The patient should immediately consult a doctor and stop using ibuprofen if any of the symptoms of hypersensitivity reactions occur, which can develop even with the first use of the drug. In such cases, immediate medical attention is required.

If severe epigastric pain or melena or bloody vomiting occurs, discontinue use of the drug and consult a doctor immediately.

On the part of the organs of vision:

frequency unknown: with prolonged treatment, visual disturbances and optic neuritis may occur.

From the side of the organs of hearing and vestibular apparatus:

frequency unknown: dizziness may occur with prolonged treatment;

Rare: ringing in the ears.

From the respiratory system, chest organs and mediastinum:

frequency unknown: airway reactivity including asthma, bronchospasm or dyspnoea1.

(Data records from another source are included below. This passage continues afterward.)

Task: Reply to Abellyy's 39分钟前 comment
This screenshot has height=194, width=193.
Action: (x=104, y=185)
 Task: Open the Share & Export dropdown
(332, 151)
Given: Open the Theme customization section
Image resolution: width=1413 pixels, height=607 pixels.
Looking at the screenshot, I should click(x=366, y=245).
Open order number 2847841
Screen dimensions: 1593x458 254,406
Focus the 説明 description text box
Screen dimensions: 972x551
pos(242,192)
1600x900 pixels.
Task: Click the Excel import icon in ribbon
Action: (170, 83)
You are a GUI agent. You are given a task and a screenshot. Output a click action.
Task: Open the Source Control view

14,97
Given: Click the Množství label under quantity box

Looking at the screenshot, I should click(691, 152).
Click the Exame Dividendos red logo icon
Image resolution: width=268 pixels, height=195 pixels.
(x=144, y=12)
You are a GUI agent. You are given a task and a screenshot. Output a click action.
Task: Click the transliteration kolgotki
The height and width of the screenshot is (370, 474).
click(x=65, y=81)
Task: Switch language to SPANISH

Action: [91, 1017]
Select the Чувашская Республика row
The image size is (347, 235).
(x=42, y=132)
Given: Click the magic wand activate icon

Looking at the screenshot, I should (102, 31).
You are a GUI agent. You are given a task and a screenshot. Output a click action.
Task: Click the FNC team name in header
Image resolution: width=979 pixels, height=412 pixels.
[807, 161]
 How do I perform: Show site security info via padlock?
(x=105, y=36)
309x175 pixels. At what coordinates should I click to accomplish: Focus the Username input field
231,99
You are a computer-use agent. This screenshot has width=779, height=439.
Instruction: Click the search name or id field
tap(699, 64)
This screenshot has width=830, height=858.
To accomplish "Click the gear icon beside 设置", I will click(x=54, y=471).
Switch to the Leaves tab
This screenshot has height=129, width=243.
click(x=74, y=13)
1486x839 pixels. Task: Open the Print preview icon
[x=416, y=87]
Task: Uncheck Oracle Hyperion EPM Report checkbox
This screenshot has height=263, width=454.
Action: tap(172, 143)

From the gastrointestinal tract:

common: abdominal pain, nausea, dyspepsia, diarrhea, flatulence, constipation, heartburn, vomiting and minor gastrointestinal bleeding, which in exceptional cases may lead to anemia;

Infrequent: gastric and duodenal ulcers, perforations or gastrointestinal bleeding, melena, hematemesis, sometimes fatal (especially in elderly patients), ulcerative stomatitis, gastritis, exacerbation of colitis and Crohn's disease;

very rare: esophagitis, formation of diaphragmatic intestinal strictures, pancreatitis.

On the part of the liver:

very rare: liver dysfunction, liver damage, especially with long-term therapy, liver failure, acute hepatitis.

From the kidneys and urinary system:

Rare: acute renal failure, especially with long-term use of NSAIDs, in combination with increased serum creatinine levels.